ぶっ飛ばす | ナノ
負け惜しみ
心頭滅却すれば火もまた涼し、という言葉がある。しかし恋の火遊びとなると、全く関係ない話だ。
本人が燃えに燃えて周りが大変になるだけである。
「…サナゲン。構えがこないだと違う。俺に勝ちたいんだろ?」
剣道を真田の祖父から習っている遼は、真田と互角以上の腕を持つ。素養は充分あるのだが、極めようとしないだけだ。そのくせ、迷いを見抜くのだから惜しむ声も少なくはない。
「たわけ!」
勢い良く、真田は竹刀を振るったが軽くいなされる。互いに集中力が高まっているが、遼の気迫は喧嘩の時よりも荒々しさがない。
「なぁ、もう止めといた方がええんとちゃう?遼強いんは解っとるやん。」
「だよなー。サナゲン久しぶりにやってみたらてんでダメだしつまんねえ。」
軽口を叩きながら、遼は容赦なく打ち込んで真田は押されている。いつもなら、隙を見て反撃するのだがその気配も無い。
「佐々木とて集中しとらんではないか!」
「そりゃサナゲンの構えが変な時点でやる気も無くなるって。手加減してんのにこのざまだし。」
圧倒的な力で竹刀すら簡単にへし折る、関東最強とマトモにやりあってただで済むはずが無い。真田は軽く手を挙げ、終了を告げた。本当に集中力が散漫になっている。

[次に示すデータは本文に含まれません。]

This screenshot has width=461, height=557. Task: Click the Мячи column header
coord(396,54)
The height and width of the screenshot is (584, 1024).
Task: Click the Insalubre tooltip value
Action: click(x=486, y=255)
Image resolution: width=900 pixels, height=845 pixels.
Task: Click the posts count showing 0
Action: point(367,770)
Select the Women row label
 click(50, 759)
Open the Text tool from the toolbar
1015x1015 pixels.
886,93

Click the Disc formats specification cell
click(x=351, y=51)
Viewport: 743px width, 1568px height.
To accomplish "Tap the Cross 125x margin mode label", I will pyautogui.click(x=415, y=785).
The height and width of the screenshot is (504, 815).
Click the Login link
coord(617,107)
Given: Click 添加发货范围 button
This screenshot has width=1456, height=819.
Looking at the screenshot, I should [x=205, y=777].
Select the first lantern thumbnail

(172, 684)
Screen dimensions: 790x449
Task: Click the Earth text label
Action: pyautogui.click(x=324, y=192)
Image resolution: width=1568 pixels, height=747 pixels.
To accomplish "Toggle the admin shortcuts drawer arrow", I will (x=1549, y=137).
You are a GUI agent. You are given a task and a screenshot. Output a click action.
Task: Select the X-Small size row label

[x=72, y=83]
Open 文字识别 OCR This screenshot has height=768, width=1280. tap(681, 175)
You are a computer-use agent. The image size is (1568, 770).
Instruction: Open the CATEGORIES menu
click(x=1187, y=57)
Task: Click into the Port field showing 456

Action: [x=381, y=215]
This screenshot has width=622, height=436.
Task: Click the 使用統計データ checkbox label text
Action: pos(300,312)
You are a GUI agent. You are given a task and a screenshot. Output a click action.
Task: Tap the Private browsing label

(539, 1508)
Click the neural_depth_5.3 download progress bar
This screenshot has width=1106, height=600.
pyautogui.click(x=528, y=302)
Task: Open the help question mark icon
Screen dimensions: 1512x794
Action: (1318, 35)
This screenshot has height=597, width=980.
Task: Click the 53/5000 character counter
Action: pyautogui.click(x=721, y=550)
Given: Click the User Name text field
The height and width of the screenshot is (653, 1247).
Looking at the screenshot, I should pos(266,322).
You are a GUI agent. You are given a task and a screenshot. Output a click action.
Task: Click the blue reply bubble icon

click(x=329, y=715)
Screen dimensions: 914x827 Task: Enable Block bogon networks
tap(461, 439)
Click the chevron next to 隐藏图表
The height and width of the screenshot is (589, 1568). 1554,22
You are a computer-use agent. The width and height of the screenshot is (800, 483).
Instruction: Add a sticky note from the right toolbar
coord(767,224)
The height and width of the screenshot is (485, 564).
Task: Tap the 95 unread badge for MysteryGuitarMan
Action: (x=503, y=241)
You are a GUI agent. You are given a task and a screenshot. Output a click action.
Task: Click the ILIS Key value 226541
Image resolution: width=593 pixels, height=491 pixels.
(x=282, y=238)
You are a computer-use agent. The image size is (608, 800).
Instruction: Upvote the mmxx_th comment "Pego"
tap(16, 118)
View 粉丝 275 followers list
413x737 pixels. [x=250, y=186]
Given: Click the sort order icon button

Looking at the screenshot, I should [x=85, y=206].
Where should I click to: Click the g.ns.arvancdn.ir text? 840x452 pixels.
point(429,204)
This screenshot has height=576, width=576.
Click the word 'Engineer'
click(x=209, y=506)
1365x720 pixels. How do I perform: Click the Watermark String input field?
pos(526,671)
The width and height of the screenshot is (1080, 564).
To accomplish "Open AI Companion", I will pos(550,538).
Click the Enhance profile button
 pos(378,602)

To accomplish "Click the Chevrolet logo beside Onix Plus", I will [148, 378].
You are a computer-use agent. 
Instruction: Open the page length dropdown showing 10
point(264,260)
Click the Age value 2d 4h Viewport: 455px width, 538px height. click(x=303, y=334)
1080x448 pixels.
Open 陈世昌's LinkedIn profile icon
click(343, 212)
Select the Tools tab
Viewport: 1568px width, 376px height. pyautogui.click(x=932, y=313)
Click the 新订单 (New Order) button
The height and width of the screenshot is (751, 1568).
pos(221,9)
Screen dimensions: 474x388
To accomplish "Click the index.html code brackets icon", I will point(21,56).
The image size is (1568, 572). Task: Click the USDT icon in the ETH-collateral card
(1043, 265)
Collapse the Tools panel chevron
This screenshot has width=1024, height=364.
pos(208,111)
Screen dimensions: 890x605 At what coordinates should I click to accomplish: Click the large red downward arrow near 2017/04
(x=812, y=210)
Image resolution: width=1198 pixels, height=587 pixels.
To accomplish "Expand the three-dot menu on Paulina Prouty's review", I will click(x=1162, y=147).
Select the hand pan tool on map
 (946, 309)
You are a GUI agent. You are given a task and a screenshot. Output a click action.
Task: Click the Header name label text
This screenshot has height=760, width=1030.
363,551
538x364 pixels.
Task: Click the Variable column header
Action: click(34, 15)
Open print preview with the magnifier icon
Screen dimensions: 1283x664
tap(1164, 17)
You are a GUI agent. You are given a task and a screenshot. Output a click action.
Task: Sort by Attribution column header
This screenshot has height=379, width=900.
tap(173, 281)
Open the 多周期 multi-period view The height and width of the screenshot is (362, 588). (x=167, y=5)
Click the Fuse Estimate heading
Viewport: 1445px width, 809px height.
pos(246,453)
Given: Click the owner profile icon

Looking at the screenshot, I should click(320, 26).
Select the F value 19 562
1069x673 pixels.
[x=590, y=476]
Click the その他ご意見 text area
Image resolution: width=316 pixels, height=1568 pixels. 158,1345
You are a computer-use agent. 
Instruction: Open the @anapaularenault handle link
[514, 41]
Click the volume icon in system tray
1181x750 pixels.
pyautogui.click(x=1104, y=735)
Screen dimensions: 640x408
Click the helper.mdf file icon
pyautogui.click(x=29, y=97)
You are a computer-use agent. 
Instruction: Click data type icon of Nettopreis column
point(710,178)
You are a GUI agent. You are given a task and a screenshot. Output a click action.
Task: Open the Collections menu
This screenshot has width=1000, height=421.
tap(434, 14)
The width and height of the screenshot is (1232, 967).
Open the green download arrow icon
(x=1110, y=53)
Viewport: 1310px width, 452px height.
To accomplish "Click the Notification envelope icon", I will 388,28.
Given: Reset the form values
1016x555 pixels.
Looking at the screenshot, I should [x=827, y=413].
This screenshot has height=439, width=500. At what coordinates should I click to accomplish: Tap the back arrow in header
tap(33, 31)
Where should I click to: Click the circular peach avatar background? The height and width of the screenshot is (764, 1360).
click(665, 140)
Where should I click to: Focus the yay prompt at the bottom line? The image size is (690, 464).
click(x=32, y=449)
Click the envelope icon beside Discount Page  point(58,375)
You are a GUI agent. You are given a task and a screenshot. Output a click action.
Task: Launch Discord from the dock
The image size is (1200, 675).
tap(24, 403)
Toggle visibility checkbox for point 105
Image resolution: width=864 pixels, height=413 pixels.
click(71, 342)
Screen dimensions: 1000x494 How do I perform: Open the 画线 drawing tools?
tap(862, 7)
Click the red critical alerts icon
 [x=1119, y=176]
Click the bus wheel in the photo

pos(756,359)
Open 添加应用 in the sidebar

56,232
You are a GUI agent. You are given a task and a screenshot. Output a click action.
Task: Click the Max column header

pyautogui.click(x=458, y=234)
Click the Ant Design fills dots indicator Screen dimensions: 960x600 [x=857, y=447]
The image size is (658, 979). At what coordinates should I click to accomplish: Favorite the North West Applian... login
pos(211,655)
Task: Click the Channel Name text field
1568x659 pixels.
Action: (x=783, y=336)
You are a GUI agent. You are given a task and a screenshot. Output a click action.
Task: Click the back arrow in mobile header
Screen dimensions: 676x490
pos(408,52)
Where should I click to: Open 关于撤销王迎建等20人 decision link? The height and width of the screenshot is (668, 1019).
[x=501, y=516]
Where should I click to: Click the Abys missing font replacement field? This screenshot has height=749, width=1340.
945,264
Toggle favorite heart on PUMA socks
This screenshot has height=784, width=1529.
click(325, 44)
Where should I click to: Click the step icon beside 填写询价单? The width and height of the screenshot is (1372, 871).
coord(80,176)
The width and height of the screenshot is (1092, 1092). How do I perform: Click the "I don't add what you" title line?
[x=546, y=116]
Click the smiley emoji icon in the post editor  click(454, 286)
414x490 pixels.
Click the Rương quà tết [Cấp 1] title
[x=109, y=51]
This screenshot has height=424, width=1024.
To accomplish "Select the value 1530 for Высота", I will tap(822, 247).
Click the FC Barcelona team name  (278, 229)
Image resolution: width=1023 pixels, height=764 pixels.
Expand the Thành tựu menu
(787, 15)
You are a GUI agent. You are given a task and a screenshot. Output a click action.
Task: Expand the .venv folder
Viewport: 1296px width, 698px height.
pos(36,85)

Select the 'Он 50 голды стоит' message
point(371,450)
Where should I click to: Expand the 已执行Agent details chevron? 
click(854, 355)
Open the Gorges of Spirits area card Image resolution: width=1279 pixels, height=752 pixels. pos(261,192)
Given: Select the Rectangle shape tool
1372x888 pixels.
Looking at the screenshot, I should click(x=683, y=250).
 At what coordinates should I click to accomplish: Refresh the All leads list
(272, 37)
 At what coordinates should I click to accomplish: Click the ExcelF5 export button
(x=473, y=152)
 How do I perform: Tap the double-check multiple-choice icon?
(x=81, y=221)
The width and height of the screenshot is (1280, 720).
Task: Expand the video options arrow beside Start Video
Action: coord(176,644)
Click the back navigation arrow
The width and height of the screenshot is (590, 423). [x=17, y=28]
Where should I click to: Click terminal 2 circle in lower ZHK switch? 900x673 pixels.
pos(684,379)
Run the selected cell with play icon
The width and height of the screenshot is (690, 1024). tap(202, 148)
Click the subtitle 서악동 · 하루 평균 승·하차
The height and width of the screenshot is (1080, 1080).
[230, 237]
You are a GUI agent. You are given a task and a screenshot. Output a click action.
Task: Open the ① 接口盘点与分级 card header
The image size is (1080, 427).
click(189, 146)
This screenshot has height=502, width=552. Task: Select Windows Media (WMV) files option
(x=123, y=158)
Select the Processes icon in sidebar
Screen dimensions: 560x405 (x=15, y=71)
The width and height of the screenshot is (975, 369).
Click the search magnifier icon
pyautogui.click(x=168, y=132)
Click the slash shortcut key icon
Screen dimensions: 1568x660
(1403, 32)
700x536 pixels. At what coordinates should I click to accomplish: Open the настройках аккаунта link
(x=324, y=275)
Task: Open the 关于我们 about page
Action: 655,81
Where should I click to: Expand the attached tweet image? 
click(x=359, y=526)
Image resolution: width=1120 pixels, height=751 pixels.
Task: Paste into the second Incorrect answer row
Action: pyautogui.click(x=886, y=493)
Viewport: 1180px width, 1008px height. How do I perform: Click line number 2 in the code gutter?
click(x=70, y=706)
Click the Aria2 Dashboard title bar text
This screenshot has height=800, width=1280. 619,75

「あっちー。毎回和服着てやってるけど慣れないってコレ。」
「遼、和服似合うやん。男物やけど。」
「色々大変だぞ?肩は緩いしウエストは絞らなきゃずり落ちるし、サナゲンのじゃ下の袴は短いし。」
女性にしてはゴツいが男性にしては華奢、と言うアンバランスな体格ならではの悩みだ。更に男らしい雰囲気で、なかなか性別は見抜かれない。
「遼ウエスト細いもんなぁ〜。羨ましいわ。」
「腹筋鍛えてこれだぞ?挫けたくなるって。」
「Aあるか無いか、ウエスト細くてスレンダーやしモデルも夢やないな。」
「…メンズなら散々勧誘された。雑誌見せたろ?投稿写真で強面系イケメン扱いされてた奴。」
哀愁を漂わせながら、襟元を寛げて胡座をかく姿さえ絵になる、悲しい女子中学生。
しかしバタバタと道場へ走る音と、叫び声が会話を中断させた。
「遼兄ちゃーん!おじちゃんに勝った!?」
「…おじちゃんっだはははははっ!!」
「戸籍上は確かに甥だが俺は中学生だ!」
泣くまで、遼と蓮は笑っていた。佐助も遼に構って構ってと、一気に騒がしくなった真田家。
結局、夕食まで遼達はご馳走になっていた。
「そーいや遼、何で真田んち?」
「サナゲンの爺ちゃんに古文習いに来た。ついでに欲しがってた古伊万里の皿やった。」
金の価値を知らない、お嬢様である。